Sarah Munro: Miss O’Genie’s Dazzling Dollirama

Saturday morning – and although it isn’t that warm, at least it’s dry. So, wrapped up and clad in sturdy boots, off I head into the streets and parks of Yarmouth. Like other iterations of Out There Festival that I’ve witnessed, the 2022 programme proves to be a good mix of artforms, embracing traditional street theatre, experimental performance and installation, music, dance, and circus. Oh, and this year we also had parkour – more on that anon.

I start off with Miss O’Genie’s Dazzling Dollirama, in which Sarah Munro of the late lamented Insect Circus, in her first solo venture, presents an alternative to the regular fairground coconut shy. Miss O’Genie’s ‘damnable dolls’ turn out to be a set of famous misogynists, or archetypal misogynist figures, who we are invited to batter with fake fruit. So, you can have a go at knocking Boris Johnson or the Pope off his pedestal. Or perhaps you’d prefer to down Putin from his horse, pummel Mr Punch, or get your revenge on a gynaecologist.

As a proud former punk, I take great delight in smashing down a hippy with a nice chunky avocado. Of course, the children of Great Yarmouth join in keenly (groups of teenagers too, who are delighted that it’s free to play and that winners get sweeties), and parents are easily coerced to have a go. The show is new, but has its roots in an installation done by Sarah Munro for Vanessa Toulmin’s The Wonder Show, a contemporary reworking of classic circus sideshow acts. It works very well in this new context, and is a great addition to the outdoor arts circuit. Fun for all the family – and proof that political performance doesn’t have to be po-faced to make a point.

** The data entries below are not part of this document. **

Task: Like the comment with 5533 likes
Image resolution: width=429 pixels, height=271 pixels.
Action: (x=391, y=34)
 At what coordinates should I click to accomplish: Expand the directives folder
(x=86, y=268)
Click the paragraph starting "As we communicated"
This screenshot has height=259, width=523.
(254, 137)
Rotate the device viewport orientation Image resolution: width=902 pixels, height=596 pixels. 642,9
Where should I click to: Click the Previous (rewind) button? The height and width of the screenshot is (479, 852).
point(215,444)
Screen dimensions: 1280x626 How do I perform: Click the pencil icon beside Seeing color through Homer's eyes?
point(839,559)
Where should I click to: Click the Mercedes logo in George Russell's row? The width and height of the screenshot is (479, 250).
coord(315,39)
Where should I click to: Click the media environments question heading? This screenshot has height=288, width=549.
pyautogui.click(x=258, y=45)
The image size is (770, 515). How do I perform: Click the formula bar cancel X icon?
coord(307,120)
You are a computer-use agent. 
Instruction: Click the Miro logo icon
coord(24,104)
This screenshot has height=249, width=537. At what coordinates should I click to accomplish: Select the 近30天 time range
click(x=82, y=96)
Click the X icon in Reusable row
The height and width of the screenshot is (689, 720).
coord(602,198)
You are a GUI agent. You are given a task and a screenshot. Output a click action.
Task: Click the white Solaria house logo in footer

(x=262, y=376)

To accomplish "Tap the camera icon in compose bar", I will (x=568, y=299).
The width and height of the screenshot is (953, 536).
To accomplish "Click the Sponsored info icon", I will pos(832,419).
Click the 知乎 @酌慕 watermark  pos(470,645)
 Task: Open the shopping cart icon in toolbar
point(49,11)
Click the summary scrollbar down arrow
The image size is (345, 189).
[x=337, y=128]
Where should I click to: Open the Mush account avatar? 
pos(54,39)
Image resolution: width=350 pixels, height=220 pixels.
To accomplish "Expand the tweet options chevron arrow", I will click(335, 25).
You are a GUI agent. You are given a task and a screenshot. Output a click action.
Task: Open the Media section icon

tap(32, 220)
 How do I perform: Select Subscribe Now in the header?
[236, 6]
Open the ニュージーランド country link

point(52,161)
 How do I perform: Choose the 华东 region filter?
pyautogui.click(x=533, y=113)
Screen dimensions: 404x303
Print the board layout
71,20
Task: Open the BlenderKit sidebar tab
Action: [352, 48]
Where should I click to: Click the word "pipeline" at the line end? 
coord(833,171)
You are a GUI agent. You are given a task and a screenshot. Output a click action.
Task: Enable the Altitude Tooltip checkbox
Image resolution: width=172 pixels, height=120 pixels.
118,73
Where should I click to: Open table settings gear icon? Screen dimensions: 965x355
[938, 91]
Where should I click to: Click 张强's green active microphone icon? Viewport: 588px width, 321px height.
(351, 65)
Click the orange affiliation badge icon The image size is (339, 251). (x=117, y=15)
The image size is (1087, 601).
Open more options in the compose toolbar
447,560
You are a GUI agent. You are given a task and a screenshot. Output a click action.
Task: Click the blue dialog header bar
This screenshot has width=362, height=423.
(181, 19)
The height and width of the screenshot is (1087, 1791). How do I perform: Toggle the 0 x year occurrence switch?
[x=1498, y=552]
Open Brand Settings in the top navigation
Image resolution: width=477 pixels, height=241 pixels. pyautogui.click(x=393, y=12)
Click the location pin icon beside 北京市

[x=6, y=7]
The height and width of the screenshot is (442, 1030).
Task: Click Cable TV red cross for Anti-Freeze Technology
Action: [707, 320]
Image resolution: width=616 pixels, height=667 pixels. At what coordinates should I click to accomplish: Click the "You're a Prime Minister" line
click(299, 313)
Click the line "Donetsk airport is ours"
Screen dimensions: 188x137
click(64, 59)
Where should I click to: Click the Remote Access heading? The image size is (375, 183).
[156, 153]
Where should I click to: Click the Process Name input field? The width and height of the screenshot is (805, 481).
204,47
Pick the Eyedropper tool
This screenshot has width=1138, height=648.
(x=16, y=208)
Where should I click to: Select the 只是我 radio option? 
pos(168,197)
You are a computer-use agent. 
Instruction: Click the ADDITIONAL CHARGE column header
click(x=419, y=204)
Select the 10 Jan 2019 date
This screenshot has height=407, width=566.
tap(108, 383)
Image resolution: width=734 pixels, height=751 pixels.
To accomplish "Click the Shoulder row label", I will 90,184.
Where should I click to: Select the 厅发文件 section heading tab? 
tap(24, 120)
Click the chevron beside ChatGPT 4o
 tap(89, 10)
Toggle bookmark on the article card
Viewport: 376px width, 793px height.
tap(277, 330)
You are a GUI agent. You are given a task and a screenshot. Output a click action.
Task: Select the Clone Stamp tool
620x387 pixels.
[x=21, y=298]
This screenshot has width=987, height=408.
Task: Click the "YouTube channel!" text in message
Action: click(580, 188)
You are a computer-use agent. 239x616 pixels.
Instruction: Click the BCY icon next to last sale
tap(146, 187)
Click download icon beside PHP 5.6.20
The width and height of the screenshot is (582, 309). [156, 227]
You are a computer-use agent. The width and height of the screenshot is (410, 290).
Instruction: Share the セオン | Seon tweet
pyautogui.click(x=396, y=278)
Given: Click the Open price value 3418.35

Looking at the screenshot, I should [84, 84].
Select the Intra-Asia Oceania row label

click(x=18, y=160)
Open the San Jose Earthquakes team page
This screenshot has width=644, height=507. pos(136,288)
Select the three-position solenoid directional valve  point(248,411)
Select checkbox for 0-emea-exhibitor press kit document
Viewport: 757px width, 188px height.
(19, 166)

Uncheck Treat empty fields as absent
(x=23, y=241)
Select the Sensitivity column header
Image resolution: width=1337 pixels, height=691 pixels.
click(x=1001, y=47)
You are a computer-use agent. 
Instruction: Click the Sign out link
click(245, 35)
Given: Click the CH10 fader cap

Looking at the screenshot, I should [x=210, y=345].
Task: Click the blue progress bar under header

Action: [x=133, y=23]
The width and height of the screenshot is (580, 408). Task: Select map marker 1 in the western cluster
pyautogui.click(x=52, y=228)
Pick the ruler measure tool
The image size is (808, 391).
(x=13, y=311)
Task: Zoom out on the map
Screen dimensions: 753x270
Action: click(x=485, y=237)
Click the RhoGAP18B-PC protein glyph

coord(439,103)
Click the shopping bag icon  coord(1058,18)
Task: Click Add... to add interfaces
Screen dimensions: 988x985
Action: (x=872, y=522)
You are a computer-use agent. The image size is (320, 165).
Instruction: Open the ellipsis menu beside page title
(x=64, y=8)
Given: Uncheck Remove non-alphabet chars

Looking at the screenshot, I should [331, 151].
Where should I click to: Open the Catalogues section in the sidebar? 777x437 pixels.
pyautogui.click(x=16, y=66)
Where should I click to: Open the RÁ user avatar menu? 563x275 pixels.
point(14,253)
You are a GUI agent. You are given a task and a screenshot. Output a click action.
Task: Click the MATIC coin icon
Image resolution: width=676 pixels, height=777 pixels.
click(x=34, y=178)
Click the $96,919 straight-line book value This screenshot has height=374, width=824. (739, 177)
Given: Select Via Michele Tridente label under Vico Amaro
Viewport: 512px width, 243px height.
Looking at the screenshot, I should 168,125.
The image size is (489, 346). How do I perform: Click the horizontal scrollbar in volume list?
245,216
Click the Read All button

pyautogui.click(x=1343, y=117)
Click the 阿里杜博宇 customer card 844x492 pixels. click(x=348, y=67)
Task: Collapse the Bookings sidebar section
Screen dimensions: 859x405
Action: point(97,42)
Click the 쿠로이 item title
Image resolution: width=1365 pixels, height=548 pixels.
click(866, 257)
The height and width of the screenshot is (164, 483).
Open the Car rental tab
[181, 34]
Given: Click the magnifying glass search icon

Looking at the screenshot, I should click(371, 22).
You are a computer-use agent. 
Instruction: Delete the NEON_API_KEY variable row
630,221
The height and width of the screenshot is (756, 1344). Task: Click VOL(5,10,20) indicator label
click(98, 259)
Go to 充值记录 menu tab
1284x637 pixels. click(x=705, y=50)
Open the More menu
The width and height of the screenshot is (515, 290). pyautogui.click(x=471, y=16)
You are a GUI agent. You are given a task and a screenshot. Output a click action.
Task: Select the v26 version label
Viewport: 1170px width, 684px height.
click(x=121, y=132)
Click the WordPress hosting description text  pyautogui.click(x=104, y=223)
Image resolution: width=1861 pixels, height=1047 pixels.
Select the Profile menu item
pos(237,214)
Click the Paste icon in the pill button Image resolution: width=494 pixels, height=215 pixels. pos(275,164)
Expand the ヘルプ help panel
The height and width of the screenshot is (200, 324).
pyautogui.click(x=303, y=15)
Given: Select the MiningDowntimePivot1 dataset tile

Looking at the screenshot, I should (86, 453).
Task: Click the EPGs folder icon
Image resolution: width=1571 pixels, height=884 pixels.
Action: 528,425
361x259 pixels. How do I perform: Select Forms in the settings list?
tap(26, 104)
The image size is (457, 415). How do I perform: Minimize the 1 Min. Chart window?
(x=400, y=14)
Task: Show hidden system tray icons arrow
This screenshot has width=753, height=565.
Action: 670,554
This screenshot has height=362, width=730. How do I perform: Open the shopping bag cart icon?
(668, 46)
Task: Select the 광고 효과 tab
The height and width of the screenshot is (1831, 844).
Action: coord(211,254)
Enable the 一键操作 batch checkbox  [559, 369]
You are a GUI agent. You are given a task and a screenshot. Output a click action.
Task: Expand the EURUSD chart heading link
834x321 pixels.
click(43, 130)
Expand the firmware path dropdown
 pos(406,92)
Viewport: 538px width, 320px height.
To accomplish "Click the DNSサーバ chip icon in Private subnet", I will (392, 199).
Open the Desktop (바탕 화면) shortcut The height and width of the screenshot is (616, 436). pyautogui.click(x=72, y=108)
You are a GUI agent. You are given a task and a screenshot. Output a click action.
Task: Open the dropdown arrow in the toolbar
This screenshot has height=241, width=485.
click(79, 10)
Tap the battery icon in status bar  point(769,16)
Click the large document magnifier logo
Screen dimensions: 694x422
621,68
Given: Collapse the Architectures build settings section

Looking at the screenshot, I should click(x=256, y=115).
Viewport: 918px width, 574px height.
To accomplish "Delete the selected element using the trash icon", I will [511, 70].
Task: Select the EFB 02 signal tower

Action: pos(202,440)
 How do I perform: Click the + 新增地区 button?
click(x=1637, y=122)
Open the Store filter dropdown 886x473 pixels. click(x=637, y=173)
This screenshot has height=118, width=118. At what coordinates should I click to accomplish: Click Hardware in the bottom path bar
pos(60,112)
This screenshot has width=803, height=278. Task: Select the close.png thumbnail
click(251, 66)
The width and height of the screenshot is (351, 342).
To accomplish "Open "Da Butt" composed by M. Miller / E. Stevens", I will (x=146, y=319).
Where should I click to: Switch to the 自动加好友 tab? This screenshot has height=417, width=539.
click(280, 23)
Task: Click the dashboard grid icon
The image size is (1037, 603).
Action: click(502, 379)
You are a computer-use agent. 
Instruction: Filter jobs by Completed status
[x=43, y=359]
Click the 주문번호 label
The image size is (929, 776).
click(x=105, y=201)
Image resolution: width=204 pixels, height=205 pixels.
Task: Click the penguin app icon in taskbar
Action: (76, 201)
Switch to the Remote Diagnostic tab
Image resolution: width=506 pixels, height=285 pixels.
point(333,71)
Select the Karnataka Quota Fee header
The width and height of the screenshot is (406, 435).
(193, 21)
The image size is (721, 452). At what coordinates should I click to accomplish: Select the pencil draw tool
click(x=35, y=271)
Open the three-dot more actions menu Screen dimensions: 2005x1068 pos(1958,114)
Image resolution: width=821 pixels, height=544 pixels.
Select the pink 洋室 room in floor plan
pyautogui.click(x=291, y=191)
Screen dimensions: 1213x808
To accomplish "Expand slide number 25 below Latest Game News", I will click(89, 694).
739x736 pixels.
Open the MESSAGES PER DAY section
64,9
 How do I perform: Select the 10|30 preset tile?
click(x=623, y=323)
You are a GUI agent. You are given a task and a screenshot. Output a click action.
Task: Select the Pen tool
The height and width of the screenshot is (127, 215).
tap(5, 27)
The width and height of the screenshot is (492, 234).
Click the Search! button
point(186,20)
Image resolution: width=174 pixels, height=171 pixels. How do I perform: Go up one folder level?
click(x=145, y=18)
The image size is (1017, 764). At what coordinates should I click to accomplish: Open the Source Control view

The Dazzling Dollirama is one of a number of installation pieces presented at this year’s Out There Festival – and interestingly enough, challenging misogyny seems to be a key theme. Scottish artist Eilidh Reilly’s Alright Doll takes the form of a number of signs hung from trees (‘Educate Your Sons’ says one, which I am drawn to as a mother of three sons!) and a soundtrack of verbatim texts recorded from interviews with women, debunking the notion of the ‘unlucky’ woman victim of violence, and challenging mainstream portrayals of street harassment. At various points in the day, Eilidh Reilly invites passing women to sit down with a cup of tea and contribute soundbites to the work. Alright Doll was supported by Surge (Scotland) as part of the Four Nations programme for emerging artists, which offered funding to six artists to create work that has toured to Wales, Northern Ireland, England and Scotland. It’s good to see multi-media installation included in the programme – it might not have as immediate an appeal as the classic street theatre or circus show, but I think audiences appreciate the variety offered at Out There.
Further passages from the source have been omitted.